The best way I can think of doing that is using objects to stand in for the people or the characters. All right. Sure. Again, when I was a student, I read a piece of writing called The Social Life of Things. It’s like, yeah, The Social Life of Things by a Padre, which looked at objects as having a very specific biography, but more in terms of social history rather than curating, but where objects have come from, what their provenance is. And then another seminal reading I did was Things of Sing Theory by Bill Brown that looks at when an object becomes a thing. He states that once an object loses its original function, it becomes a thing. I guess if you break… It has to be, I think, through human intervention. If you break an object, then it becomes a thing. Or if you use a plate no longer as a plate, but you decide to hang it on your wall for decoration, then that becomes a thing. I guess going on a Polarized… There’s a chapter in the book that looks at an object biography. I wanted to take some of that and then twist it into a more creative writing approach where we look at objects and write about them from perhaps their perspective, or almost like an autobiography of an object, and just in order to gain an understanding of what the object sees or what the object experiences.

29:02

And I thought perhaps that could help people think about objects in new ways. And again, creative non-fiction writers are welcome. Also, so poets and writers of fiction. So you could take an object and completely make up its biography. It doesn’t have to be real in any way. So yeah, I want to explore that.

Rachel Thompson:  29:20

Thank you so much, Lyndall.

29:27

Join the Writerly Love community this month for a hands-on craft reading workshop on the Empathetic Object this Sunday.

29:32

Learn more and sign up at rachelthompson.co/workshops

29:37

So, that was my conversation with Lyndall Cain a wonderful writer and luminous member of our writing community.

29:44

All the books and things (objects!) mentioned in this episode can be found in our show notes up at rachelthompson.co/podcast/66 (this is episode 66)

29:59

I think it comes across in this episode how enthusiastic and insightful Lyndall is about fiction and writing objects that reflect the characters and worlds in your writing.

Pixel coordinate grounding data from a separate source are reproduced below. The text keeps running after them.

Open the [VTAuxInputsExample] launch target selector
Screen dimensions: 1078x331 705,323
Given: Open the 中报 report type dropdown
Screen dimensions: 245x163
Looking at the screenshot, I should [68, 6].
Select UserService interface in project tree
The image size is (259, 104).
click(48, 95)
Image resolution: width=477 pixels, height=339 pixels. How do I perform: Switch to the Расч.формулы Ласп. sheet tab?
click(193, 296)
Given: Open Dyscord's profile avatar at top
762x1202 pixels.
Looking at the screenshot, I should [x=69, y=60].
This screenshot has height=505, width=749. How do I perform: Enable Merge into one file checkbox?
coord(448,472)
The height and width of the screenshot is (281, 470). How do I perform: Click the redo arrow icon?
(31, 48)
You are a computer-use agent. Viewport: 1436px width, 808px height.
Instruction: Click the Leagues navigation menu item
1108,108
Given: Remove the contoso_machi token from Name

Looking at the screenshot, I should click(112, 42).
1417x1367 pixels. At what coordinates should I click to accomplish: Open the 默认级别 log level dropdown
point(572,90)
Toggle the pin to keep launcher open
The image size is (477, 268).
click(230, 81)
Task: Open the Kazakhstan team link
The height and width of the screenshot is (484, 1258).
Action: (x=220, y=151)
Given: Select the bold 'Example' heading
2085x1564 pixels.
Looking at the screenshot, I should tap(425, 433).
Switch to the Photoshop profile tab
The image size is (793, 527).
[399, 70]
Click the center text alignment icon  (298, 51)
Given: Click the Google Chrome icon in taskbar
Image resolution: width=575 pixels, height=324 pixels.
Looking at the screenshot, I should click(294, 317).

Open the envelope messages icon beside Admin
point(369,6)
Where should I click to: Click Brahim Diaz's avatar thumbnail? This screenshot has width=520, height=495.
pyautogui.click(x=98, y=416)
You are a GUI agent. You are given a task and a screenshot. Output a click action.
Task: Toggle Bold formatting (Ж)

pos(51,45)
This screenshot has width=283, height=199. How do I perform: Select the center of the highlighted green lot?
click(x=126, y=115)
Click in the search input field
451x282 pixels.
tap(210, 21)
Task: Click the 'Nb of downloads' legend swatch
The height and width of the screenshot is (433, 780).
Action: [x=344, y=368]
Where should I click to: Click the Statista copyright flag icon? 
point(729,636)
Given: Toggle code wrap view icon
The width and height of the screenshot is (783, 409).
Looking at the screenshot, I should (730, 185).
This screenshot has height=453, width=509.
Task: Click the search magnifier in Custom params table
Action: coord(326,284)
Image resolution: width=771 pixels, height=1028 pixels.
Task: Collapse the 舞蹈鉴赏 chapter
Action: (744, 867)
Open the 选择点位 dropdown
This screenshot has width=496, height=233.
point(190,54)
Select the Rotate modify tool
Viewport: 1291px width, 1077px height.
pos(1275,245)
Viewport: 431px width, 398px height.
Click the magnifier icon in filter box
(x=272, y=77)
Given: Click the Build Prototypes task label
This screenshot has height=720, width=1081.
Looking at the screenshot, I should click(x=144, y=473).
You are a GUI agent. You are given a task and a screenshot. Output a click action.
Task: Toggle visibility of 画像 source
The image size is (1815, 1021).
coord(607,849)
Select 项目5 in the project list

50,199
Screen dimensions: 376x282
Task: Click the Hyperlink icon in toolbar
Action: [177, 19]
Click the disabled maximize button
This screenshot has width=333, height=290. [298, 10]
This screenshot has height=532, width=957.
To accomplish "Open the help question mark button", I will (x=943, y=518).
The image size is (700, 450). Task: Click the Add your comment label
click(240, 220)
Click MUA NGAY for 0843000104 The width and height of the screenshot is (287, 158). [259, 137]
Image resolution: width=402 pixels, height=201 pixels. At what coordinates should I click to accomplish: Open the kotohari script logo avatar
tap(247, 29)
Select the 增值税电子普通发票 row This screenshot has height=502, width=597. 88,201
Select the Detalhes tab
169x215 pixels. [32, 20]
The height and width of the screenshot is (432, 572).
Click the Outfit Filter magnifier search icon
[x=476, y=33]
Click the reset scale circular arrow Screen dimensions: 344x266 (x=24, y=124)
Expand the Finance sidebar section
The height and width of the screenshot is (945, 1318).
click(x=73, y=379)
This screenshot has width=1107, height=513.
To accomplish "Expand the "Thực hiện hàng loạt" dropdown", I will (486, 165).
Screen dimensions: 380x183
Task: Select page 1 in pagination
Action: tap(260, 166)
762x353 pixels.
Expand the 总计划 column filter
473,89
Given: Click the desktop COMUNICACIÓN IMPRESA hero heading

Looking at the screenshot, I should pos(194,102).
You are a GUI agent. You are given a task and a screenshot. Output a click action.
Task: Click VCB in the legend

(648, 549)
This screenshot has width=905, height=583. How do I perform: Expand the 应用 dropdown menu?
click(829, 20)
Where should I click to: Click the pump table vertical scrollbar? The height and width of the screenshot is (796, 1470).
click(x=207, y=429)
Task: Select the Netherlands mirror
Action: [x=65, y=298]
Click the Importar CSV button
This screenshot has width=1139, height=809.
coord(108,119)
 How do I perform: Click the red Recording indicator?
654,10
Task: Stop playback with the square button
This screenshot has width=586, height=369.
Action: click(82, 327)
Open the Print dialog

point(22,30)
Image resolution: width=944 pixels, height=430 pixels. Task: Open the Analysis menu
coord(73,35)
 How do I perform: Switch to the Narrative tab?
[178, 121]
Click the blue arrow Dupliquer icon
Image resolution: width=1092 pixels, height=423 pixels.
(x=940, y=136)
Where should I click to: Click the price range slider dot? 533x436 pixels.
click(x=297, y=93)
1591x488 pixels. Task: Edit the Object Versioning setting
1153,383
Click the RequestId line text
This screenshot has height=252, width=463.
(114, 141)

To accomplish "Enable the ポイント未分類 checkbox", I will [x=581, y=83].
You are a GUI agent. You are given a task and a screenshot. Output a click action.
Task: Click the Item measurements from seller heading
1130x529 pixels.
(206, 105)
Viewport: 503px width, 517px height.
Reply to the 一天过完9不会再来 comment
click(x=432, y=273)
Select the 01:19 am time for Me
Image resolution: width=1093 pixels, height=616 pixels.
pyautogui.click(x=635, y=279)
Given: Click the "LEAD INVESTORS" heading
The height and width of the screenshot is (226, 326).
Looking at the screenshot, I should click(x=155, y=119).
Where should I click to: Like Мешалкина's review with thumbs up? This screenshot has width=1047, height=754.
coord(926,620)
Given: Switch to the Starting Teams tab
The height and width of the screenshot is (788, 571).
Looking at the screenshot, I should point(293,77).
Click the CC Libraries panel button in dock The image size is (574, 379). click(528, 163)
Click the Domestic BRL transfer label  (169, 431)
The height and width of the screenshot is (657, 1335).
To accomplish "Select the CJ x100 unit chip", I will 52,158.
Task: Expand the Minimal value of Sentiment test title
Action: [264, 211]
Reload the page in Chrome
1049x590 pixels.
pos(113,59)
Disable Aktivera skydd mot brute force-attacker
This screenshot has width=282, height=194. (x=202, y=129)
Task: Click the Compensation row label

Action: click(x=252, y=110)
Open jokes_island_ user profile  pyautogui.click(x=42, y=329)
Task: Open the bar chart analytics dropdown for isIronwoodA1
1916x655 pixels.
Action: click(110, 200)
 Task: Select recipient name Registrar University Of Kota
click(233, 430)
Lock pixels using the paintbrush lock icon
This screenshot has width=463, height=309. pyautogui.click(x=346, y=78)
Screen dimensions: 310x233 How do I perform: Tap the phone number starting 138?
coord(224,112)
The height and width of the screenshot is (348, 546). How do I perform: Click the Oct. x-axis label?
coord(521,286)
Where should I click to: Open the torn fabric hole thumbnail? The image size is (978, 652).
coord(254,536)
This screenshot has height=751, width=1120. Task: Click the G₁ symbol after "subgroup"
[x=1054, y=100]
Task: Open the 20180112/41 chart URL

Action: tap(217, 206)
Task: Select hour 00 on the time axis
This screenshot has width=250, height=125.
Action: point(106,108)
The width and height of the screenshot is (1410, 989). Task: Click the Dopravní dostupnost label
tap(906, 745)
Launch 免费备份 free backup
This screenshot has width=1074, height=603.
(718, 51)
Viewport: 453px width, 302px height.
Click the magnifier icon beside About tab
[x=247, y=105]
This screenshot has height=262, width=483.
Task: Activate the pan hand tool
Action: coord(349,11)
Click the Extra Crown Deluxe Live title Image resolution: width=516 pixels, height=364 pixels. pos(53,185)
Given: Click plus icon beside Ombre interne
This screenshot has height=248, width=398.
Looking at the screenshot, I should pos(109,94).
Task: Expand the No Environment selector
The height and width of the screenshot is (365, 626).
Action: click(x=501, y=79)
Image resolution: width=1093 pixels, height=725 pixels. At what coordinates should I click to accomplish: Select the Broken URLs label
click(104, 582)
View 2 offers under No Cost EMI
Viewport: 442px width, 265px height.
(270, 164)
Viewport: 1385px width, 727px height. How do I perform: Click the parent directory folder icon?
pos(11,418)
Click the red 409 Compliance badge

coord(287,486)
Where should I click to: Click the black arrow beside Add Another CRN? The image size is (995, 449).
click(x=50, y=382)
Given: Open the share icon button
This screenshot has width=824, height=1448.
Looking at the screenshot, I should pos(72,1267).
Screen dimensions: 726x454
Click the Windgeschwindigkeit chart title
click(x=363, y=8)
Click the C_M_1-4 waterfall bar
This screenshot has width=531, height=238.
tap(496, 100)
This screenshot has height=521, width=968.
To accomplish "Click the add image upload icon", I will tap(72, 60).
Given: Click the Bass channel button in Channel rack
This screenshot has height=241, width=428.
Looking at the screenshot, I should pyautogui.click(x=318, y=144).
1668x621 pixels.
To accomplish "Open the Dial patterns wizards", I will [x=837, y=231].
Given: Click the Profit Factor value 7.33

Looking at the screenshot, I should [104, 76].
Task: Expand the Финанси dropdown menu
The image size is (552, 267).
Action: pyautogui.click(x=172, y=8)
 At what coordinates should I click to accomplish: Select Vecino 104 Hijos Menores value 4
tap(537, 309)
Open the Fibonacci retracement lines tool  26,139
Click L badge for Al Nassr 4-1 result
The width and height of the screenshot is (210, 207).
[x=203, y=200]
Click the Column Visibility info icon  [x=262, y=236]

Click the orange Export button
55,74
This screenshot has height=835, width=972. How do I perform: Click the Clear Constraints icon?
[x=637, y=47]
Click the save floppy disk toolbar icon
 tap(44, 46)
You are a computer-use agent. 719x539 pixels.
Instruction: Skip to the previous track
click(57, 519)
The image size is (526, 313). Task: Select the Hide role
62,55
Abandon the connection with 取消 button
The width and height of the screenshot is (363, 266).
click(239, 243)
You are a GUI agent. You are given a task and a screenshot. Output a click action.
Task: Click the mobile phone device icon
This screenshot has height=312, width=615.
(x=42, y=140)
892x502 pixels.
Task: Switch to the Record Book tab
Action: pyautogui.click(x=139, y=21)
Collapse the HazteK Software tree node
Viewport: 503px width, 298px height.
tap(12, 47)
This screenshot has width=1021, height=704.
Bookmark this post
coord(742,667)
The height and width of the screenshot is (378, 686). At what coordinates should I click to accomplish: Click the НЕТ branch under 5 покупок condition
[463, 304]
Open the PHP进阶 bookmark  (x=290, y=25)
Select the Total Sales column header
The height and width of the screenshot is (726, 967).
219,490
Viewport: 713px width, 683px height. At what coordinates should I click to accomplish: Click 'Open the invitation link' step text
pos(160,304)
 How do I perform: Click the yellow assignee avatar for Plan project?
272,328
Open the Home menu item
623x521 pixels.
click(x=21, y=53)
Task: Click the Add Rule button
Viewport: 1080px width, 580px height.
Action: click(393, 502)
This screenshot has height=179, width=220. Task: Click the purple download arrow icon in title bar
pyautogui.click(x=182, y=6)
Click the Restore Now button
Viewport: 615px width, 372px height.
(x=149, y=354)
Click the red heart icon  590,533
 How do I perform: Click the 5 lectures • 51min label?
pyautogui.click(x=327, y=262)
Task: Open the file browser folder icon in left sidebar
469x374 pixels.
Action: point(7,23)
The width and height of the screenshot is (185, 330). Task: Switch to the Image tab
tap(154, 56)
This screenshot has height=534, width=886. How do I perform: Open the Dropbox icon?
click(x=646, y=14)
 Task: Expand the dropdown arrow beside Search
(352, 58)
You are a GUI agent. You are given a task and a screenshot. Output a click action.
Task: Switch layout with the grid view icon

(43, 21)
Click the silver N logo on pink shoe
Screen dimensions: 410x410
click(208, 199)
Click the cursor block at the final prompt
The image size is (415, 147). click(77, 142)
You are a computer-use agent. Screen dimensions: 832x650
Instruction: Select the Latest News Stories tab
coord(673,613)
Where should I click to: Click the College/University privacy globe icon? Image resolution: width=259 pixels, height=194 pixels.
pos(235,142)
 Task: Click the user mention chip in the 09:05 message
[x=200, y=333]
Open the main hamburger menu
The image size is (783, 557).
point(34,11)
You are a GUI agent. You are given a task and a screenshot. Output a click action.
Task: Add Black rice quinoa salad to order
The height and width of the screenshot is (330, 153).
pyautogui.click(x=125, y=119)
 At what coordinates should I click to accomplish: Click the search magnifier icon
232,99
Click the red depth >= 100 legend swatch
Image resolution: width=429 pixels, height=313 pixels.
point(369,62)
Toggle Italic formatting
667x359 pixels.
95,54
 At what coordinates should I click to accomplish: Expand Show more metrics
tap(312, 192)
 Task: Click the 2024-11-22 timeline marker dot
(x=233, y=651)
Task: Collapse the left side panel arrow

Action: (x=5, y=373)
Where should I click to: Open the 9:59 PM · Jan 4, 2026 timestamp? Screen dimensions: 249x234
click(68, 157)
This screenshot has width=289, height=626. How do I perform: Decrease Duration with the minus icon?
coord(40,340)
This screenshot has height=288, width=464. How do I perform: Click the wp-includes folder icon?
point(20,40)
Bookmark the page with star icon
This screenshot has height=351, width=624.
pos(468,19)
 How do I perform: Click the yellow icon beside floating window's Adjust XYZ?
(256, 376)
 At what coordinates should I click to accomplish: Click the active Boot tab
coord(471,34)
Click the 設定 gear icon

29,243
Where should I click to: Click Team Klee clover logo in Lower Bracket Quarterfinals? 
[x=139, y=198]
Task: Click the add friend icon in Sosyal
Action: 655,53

I hope you’ll join us on Sunday for her workshop, The Empathetic Object. Her write up for the workshop reads.

30:16

What can an object do to help a story? What can’t an object do to help a story? They are there to guide us through transitions, to tell us more about the characters that own them, to provide foreshadowing and give us clues (think Chekhov and his gun), to reinforce themes, to give us glimpses into other worlds, and to bring us back into our own. This workshop will explore the role of objects in creative writing. We will do this by trying to understand them through creating an object biography. Join us in personifying objects and objectifying people.

30:51

The Write, Publish, and Shine podcast is brought to you by me, Rachel Thompson. Meli Walker co-produced this episode and I’m grateful for her support and help with recording Lyndall. Thanks, Meli!

31:02

You can learn more about the work I do to help writers, write, publish, and shine at rachelthompson.co. When you’re there, sign up for my Writerly Love letters, sent every-other week and sometimes more often, and filled with support for your writing practice.⁠

31:16

If this episode encouraged you to curate your own collection or introduce new objects in your writing, I would love to hear all about it. You can email me at hello@rachelthompson.co

31:28

Please tell other luminous writers about this episode. You can do this by sending them to the podcast at rachelthompson.co/podcast or searching for Write, Publish, and Shine wherever they get their podcasts.

31:40

Thank you for listening—I encourage you to embrace empathy and interrogate it, too!

Lyndall Cain:  31:48

Hi, I’m Lyndall Cain, my pronouns are she her and hers and I am from Cape Town, South Africa, the traditional land of the clients and people.

Rachel Thompson:  32:04

And my co-producer for the episode, Meli Walker shares her land acknowledgement, too.

32:14

I am a guest in the South Sinai, Egypt, on lands historically and presently occupied by the el Muzzina Bedouin.